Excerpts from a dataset
=-=-=

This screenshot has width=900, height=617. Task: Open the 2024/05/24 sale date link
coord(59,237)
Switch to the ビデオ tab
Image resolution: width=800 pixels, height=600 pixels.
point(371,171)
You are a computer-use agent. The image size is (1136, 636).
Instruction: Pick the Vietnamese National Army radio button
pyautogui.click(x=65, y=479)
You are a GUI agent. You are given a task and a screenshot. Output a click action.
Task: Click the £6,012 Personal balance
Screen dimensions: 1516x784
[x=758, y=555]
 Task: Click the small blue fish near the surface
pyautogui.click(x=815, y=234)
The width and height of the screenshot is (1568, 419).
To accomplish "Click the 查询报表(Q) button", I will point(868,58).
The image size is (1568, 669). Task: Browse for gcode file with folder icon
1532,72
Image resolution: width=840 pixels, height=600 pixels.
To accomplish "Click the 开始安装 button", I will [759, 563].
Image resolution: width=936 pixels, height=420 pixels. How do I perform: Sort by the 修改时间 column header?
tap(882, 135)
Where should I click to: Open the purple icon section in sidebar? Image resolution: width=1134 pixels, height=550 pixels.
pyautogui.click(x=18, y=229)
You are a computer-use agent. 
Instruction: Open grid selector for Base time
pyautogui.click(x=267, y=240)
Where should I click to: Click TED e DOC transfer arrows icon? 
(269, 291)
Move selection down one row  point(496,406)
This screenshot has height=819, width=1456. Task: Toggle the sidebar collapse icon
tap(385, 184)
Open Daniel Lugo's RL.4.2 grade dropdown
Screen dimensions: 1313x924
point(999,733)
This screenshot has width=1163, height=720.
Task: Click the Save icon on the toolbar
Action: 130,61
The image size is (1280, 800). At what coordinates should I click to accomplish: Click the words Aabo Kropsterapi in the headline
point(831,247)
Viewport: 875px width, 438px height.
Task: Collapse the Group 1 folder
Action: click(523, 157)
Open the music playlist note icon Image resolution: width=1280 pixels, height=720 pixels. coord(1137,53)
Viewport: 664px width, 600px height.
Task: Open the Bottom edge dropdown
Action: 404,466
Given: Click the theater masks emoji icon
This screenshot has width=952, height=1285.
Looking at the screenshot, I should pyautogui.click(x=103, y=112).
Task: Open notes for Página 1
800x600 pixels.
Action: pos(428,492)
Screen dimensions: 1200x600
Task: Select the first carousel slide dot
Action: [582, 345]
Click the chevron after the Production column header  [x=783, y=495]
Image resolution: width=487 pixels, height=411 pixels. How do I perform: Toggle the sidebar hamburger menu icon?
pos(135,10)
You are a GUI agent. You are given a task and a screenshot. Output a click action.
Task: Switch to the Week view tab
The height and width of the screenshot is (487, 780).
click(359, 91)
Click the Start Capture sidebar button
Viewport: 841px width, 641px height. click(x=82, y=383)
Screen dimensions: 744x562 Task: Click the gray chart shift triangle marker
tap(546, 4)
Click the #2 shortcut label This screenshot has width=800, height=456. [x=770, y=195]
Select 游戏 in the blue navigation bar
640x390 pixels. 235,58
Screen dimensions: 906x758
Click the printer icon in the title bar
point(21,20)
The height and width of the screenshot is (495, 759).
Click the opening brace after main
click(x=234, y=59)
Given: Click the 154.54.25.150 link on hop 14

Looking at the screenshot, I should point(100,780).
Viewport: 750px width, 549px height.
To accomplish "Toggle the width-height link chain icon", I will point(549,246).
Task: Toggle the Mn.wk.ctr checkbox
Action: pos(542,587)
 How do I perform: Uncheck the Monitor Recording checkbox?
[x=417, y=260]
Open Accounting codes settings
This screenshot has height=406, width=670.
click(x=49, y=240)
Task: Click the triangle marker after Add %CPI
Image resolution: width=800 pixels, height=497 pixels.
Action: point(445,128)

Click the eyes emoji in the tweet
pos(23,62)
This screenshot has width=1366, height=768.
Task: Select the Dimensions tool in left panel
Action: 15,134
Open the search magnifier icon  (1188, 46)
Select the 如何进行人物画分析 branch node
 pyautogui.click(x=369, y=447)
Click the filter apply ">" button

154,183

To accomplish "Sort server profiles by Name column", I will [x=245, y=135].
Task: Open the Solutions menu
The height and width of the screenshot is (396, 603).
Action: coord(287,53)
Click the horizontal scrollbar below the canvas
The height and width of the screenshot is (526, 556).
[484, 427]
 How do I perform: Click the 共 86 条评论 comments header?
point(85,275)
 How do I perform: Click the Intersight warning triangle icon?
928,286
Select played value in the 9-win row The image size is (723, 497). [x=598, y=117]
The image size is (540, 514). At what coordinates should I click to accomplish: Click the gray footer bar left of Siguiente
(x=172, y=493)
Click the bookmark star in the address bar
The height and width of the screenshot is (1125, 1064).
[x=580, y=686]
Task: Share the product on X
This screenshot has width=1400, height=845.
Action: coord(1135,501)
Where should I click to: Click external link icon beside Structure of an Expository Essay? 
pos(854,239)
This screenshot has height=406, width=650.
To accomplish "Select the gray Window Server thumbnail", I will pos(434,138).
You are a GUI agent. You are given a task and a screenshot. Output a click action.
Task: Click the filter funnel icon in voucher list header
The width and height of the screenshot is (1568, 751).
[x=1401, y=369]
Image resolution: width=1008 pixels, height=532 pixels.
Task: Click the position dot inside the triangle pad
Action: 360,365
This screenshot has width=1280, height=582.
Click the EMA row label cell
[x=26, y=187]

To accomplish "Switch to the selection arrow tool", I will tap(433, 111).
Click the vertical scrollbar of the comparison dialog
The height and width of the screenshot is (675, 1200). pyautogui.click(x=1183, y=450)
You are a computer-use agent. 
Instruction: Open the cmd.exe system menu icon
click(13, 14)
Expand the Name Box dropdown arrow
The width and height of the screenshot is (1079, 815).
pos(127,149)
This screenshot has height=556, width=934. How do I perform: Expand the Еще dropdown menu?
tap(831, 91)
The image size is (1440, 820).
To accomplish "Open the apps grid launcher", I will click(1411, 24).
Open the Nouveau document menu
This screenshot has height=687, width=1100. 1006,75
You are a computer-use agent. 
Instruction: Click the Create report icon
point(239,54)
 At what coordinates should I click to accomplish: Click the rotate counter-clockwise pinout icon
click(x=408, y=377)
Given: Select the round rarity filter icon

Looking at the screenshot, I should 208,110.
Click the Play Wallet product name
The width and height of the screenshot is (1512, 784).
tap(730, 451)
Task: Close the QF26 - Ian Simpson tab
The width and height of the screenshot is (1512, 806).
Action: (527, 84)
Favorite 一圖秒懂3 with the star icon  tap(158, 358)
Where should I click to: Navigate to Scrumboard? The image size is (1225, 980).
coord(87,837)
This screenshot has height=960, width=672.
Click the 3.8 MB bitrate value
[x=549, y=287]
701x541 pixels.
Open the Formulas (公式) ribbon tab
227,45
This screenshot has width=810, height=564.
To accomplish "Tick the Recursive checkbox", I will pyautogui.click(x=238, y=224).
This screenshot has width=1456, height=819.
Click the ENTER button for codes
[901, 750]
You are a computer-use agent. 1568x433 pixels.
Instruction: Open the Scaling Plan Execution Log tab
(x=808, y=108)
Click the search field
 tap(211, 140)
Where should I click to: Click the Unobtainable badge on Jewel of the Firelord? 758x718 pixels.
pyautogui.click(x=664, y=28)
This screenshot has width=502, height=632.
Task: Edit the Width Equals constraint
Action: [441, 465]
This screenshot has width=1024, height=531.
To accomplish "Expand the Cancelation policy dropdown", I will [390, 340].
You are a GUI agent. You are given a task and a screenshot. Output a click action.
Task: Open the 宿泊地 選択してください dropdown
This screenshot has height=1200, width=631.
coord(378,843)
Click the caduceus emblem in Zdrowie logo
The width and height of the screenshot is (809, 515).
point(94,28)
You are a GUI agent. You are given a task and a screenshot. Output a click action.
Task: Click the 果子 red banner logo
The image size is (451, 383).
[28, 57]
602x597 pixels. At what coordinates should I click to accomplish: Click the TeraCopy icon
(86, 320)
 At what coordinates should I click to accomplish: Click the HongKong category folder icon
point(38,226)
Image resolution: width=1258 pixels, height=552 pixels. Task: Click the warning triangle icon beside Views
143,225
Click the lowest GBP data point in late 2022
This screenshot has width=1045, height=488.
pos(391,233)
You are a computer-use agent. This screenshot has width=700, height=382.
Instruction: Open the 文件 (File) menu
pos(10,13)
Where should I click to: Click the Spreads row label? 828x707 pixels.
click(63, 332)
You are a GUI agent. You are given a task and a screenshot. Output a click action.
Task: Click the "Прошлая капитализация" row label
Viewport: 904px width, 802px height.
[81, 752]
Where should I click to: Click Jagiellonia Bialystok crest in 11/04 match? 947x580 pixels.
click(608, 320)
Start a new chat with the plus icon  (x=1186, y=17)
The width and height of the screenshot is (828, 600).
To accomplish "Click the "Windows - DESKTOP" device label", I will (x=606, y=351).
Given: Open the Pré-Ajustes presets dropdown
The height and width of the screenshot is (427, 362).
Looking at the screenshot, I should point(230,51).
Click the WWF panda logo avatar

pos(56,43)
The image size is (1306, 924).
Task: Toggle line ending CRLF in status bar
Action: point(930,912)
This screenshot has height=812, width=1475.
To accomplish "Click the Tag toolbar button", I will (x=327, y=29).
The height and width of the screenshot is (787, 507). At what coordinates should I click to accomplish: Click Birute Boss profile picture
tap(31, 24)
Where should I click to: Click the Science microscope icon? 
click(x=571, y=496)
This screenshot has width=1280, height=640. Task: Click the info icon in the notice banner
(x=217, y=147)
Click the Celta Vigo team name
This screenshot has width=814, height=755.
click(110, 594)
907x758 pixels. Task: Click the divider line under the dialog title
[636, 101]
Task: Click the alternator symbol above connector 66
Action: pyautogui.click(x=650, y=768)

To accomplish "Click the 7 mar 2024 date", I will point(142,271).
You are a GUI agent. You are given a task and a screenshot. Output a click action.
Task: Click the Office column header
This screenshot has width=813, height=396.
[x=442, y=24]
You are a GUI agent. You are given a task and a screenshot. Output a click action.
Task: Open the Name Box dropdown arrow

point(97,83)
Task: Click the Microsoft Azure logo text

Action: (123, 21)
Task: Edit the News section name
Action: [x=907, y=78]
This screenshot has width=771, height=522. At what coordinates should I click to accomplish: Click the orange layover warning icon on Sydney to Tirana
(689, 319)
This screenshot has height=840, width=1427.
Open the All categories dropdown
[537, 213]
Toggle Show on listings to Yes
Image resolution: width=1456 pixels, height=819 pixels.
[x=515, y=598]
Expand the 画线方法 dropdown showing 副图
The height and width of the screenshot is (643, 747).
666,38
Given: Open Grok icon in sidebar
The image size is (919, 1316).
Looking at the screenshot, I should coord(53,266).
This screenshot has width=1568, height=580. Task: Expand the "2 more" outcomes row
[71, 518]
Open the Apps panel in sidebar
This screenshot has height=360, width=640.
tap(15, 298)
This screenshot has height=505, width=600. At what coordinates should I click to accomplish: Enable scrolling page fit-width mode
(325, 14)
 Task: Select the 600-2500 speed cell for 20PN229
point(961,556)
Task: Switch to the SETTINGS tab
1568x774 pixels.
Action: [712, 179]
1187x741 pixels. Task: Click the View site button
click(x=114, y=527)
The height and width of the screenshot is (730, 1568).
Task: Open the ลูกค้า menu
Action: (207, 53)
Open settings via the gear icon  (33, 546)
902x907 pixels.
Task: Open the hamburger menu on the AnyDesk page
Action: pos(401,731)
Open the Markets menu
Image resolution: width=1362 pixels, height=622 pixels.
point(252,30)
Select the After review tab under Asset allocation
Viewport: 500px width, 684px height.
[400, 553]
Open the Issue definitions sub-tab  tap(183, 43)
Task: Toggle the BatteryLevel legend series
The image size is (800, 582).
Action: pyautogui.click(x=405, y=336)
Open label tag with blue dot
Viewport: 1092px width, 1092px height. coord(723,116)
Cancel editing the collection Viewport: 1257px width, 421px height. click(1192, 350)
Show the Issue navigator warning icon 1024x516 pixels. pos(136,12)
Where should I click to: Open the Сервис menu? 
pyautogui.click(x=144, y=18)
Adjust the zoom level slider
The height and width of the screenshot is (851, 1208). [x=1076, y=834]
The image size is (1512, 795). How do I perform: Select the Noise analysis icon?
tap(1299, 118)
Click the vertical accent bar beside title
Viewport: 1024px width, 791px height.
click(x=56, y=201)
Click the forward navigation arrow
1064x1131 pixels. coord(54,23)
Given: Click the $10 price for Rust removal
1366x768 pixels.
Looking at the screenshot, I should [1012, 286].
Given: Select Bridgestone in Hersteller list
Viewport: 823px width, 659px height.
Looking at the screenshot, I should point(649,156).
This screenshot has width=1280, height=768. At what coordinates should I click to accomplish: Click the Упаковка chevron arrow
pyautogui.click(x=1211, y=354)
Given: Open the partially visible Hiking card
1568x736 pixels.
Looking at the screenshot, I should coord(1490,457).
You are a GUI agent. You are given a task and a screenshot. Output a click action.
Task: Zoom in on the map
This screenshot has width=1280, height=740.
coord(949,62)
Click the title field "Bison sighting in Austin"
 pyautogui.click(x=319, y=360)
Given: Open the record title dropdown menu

=-=-=

- Try it: Write out exactly the lines that fall from the line with "The height and width of the screenshot is (495, 759)." to the line with "Select played value" in the records above, keeping both ends.

- Finished exercise:
The height and width of the screenshot is (495, 759).
Click the opening brace after main
click(x=234, y=59)
Given: Click the 154.54.25.150 link on hop 14

Looking at the screenshot, I should point(100,780).
Viewport: 750px width, 549px height.
To accomplish "Toggle the width-height link chain icon", I will point(549,246).
Task: Toggle the Mn.wk.ctr checkbox
Action: pos(542,587)
 How do I perform: Uncheck the Monitor Recording checkbox?
[x=417, y=260]
Open Accounting codes settings
This screenshot has height=406, width=670.
click(x=49, y=240)
Task: Click the triangle marker after Add %CPI
Image resolution: width=800 pixels, height=497 pixels.
Action: point(445,128)

Click the eyes emoji in the tweet
pos(23,62)
This screenshot has width=1366, height=768.
Task: Select the Dimensions tool in left panel
Action: 15,134
Open the search magnifier icon  (1188, 46)
Select the 如何进行人物画分析 branch node
 pyautogui.click(x=369, y=447)
Click the filter apply ">" button

154,183

To accomplish "Sort server profiles by Name column", I will [x=245, y=135].
Task: Open the Solutions menu
The height and width of the screenshot is (396, 603).
Action: coord(287,53)
Click the horizontal scrollbar below the canvas
The height and width of the screenshot is (526, 556).
[484, 427]
 How do I perform: Click the 共 86 条评论 comments header?
point(85,275)
 How do I perform: Click the Intersight warning triangle icon?
928,286
Select played value in the 9-win row The image size is (723, 497). [x=598, y=117]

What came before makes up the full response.